Our History


WELCOME TO EAST LOS ANGELES
A Community of Challenge and Promise

Sir Daniel J. Donohue: Santa Marta's Best Friend
The Gala That Built The Hospital - President-elect Richard Nixon
The Sisters of Carondelet
East Los Angeles has always been a community of immigrants. Since the 1800’s, the neighborhood around Santa Marta has been a melting pot of Asian, European, and Latin American immigrants who came to California searching for a better life. Most found opportunity, but frequently they also faced hostility, unfair labor practices, and substandard housing. Chinese and Korean immigrants eventually settled in Monterey Park; the Japanese clustered in what is now Little Tokyo, and for many years, Jewish families forged the enclave of Boyle Heights. By 1939, there were 70,000 Jewish households in the area, and until the 1950’s, Jewish-owned delicatessens, butchers, and bakeries, as well as Orthodox synagogues, were a prominent part of Brooklyn Ave (now Cesar Chavez).

Los Angeles, however, was originally a Mexican town, and Hispanics have always lived in East Los Angeles. The 1920s brought relative prosperity to the area. Whittier Blvd was paved while electric car lines connected East Los Angeles with downtown and, by the 1930s, with Orange County. Mobility meant economic growth. Large companies set up operations in the area, while Mexican-owned businesses prospered along Brooklyn and First. In 1939, the Catholic Archdiocese announced plans to build "a national shrine of Our Lady of Guadalupe" on Third St., pattered after the Shrine in Mexico City. Meanwhile, the community’s vibrant social and religious life was reflected in its festivities, church events and Spanish language cinema.

During the 1940s, thousands of East Los Angeles residents served in World War II. The decade was also marked by the rise in gangs in the barrio including "Zoot suiters." As the Civil Rights movement gathered momentum in the 1950s and ‘60s, racial tensions increased and erupted in massive demonstrations in the late 1960s and early 1970s.
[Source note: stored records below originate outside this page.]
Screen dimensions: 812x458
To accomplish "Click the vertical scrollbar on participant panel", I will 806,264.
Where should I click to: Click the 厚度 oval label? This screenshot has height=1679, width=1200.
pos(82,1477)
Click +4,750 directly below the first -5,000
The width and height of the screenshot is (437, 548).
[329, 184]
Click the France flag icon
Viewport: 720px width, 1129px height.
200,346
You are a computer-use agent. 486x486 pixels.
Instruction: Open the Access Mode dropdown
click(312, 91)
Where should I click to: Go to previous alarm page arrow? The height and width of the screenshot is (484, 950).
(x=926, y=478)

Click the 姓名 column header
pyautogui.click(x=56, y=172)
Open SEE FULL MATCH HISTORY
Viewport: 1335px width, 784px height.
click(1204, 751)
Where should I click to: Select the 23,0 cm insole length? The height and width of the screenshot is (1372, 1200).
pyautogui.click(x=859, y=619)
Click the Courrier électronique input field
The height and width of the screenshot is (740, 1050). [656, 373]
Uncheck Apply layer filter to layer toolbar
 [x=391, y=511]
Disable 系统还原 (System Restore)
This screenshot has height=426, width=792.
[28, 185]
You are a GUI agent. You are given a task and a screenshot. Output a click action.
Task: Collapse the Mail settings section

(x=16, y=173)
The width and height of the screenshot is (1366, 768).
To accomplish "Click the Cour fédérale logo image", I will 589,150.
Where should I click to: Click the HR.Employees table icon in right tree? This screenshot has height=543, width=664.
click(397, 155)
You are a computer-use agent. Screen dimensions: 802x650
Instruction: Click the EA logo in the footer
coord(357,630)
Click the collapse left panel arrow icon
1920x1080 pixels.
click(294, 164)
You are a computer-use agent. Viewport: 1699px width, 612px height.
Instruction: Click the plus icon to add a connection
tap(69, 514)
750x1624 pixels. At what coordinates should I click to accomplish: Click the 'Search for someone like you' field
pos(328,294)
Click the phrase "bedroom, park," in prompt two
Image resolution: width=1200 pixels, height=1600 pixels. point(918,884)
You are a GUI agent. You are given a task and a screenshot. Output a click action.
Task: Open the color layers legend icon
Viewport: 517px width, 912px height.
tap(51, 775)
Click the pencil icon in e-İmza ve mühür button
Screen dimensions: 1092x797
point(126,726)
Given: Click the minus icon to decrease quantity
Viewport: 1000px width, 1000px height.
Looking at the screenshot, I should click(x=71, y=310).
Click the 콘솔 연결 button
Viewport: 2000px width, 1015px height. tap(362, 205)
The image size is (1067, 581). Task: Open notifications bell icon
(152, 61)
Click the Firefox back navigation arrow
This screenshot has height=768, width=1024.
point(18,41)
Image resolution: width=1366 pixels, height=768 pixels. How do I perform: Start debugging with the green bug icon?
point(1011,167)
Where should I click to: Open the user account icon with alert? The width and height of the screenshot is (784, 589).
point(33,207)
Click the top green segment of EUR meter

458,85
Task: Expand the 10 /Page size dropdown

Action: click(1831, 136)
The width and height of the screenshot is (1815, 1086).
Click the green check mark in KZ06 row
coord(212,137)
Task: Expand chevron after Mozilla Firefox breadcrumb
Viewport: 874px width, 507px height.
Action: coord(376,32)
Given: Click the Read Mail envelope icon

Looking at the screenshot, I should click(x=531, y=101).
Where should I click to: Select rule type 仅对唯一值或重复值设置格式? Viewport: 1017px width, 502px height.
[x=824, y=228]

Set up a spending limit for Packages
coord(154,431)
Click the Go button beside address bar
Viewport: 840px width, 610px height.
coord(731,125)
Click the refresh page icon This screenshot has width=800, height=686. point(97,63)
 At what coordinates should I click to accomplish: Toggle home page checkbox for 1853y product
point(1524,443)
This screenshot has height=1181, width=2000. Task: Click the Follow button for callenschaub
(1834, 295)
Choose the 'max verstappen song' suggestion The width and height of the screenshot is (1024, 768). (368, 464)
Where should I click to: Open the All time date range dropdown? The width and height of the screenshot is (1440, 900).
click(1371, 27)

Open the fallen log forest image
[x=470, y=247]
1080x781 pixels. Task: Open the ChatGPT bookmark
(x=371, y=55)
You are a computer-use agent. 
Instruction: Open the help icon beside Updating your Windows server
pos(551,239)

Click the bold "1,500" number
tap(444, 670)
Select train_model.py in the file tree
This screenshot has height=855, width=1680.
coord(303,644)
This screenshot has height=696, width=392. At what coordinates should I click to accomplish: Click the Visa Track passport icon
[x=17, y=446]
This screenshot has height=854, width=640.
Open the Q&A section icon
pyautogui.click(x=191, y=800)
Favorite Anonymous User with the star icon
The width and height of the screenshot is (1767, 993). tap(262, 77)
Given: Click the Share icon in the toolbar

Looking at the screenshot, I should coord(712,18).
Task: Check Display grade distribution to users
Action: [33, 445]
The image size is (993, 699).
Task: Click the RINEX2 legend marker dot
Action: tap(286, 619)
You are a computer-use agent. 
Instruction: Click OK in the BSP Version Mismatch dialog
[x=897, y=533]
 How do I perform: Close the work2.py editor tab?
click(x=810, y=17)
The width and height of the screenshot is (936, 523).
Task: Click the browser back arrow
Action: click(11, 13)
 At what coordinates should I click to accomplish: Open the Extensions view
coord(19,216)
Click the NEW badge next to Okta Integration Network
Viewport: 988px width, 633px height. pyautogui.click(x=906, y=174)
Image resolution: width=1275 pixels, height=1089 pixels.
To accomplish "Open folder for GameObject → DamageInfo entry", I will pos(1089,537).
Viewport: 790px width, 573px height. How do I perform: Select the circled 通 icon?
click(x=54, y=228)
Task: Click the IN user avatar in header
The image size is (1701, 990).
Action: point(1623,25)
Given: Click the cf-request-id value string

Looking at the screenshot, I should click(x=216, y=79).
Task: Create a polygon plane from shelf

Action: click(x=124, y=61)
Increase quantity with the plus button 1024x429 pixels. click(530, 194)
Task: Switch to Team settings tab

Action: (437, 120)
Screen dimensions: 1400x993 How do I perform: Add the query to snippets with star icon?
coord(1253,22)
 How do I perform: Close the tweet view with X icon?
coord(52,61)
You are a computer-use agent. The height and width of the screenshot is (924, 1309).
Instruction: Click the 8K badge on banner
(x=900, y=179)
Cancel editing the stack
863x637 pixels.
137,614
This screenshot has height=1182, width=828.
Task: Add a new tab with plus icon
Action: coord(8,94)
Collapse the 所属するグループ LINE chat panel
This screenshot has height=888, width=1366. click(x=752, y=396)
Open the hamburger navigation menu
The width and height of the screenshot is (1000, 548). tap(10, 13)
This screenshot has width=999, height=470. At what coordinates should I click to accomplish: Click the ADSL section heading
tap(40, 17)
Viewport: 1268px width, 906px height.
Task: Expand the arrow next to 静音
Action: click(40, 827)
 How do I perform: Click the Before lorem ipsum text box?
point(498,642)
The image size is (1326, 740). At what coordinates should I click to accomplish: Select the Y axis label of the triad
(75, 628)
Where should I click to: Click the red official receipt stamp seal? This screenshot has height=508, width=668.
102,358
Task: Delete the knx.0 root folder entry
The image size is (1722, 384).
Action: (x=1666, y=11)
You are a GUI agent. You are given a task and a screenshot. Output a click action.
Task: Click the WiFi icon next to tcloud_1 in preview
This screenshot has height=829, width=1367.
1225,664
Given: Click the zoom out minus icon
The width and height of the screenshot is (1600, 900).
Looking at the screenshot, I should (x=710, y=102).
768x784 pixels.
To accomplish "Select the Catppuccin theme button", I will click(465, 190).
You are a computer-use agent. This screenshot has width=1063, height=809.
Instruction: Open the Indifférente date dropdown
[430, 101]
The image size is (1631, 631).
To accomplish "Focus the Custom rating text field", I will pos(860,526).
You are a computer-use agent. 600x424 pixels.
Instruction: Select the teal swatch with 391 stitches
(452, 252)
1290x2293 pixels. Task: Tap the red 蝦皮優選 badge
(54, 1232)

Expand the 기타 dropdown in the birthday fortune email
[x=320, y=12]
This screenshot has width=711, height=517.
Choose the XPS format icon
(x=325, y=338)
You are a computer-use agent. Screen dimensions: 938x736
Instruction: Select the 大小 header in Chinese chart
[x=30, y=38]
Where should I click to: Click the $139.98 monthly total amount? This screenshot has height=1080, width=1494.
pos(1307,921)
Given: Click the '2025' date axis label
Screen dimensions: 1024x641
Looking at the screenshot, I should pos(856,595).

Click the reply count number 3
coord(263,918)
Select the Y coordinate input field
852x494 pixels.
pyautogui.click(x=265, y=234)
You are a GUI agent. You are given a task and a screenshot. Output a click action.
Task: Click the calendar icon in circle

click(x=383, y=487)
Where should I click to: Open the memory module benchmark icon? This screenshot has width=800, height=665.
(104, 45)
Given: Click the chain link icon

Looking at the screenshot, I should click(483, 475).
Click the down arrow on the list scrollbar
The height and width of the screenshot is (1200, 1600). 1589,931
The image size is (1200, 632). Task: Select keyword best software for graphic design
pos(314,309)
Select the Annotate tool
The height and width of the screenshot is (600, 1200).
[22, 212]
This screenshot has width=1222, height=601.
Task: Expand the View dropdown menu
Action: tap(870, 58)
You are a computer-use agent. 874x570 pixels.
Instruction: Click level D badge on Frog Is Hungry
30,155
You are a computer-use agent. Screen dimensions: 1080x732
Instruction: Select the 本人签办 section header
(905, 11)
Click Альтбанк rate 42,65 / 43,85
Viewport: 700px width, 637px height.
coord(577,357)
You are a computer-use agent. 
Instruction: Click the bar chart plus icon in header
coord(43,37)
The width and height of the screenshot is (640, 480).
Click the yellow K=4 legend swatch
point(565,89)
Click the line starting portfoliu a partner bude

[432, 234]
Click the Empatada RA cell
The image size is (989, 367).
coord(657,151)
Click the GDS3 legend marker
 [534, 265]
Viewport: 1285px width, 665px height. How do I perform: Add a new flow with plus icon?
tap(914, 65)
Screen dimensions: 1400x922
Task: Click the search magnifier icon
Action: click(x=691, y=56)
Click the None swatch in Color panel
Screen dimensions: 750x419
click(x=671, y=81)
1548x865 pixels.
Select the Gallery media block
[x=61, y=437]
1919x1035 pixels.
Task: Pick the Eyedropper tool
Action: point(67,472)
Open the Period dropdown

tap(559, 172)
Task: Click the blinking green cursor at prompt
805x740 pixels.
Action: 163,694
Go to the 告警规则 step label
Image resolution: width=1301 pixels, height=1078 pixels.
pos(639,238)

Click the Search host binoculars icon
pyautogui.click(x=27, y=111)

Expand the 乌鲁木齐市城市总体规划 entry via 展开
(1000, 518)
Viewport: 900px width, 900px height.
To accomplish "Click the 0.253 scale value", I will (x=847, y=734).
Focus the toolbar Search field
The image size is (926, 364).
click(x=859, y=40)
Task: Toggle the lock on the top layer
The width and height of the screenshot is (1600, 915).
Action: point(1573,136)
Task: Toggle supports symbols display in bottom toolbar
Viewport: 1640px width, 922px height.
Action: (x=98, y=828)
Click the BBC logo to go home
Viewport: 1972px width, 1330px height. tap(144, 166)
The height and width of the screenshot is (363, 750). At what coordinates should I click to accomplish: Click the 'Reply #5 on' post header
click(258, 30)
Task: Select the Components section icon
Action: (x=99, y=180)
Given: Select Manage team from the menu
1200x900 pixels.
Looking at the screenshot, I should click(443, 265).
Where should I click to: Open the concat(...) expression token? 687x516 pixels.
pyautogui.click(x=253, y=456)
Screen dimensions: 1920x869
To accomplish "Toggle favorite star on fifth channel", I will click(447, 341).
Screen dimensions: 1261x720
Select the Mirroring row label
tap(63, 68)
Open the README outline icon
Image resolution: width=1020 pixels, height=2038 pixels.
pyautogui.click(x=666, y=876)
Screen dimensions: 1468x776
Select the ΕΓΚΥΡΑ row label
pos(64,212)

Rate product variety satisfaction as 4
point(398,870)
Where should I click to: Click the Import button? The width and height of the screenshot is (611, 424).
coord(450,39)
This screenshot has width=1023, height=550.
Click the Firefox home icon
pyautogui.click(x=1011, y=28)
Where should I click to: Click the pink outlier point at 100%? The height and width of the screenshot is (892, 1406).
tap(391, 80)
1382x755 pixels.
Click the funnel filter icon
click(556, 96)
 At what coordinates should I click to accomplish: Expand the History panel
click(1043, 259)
Today, statistics continue to reveal a community to challenge and promise. More than 40% of East Los Angeles residents are foreign-born with a large number unable to speak or write English. The area’s income and education levels are below the national average. With 8,000 hard-core gang members in East Los Angeles, violence, murder, and drug arrests are a reality.

But there is also good news. There are two colleges, East Los Angeles Community and Cal State Los Angeles. Major industry is located at Corporate Center Drive, as well as in the community’s meat and tortilla factories. In addition, family and faith are still central to the community with 25 Catholic churches in the neighborhood.

One of the area’s other sources of hope is Santa Marta Hospital which has been serving the community with Catholic health care since 1924. Whether it is in the hospital’s Emergency Department, critical care units, maternity department, or outpatient surgery program, Santa Marta Hospital is there, 24 hours a day, to offer the families of East Los Angeles quality medical care in a compassionate environment.

Mission defines Santa Marta Hospital. It is the driving force of the organization. Like the gospel parable of the yeast as leaven for the bread, the mission permeates the organization and gives it substance, shape and life. To understand how mission is integral to Santa Marta Hospital is to describe its history.

Santa Marta Hospital, sponsored by the Sisters of St. Joseph of Carondelet, has served the health care needs of the people in the East Los Angeles Community since 1924. It was founded as a ten bed maternity hospital and clinic by Doctor Francis Anton and a group of Spanish-speaking women volunteers to attend to the needs of poor people in the East Los Angeles Mexican community.

In its early years, the hospital struggled to remain open in order to meet the physical, emotional and spiritual needs of the persons who came for assistance. During the difficult years of the Depression, Santa Marta not only continued to provide health care, but it also fed each day 200 persons, primarily mothers and their young children.

The Daughters of St. Joseph accepted Cardinal McIntyre's invitation in 1961 to administer the hospital. Through many years, under the guidance of the Daughters, the hospital and clinic continued to accomplish its mission of respectful and compassionate quality care to the community.

There came a time, however, when the facility no longer met the requirements of the health and fire departments. A new 100-bed hospital was built and opened its doors to the East Los Angeles community in 1972.

Committed to carrying out its mission of providing compassionate quality health care to the community, especially to women and children, the Daughters maintained sponsorship of the hospital until July l,1994. Realizing the hospital needed affiliation with a Catholic health system, the Daughters asked the Carondelet Health System, sponsored by the Sisters of St. Joseph of Carondelet, to assume sponsorship of Santa Marta Hospital.

Fidelity to the mission continues. The values of respectful, compassionate, quality health care to the East Los Angeles community remain integral to Santa Marta Hospital. The tradition of meeting community needs endures today in partnership with the employees, physicians, Board members and volunteers who are responsible to continue to make the mission of Santa Marta Hospital a living reality.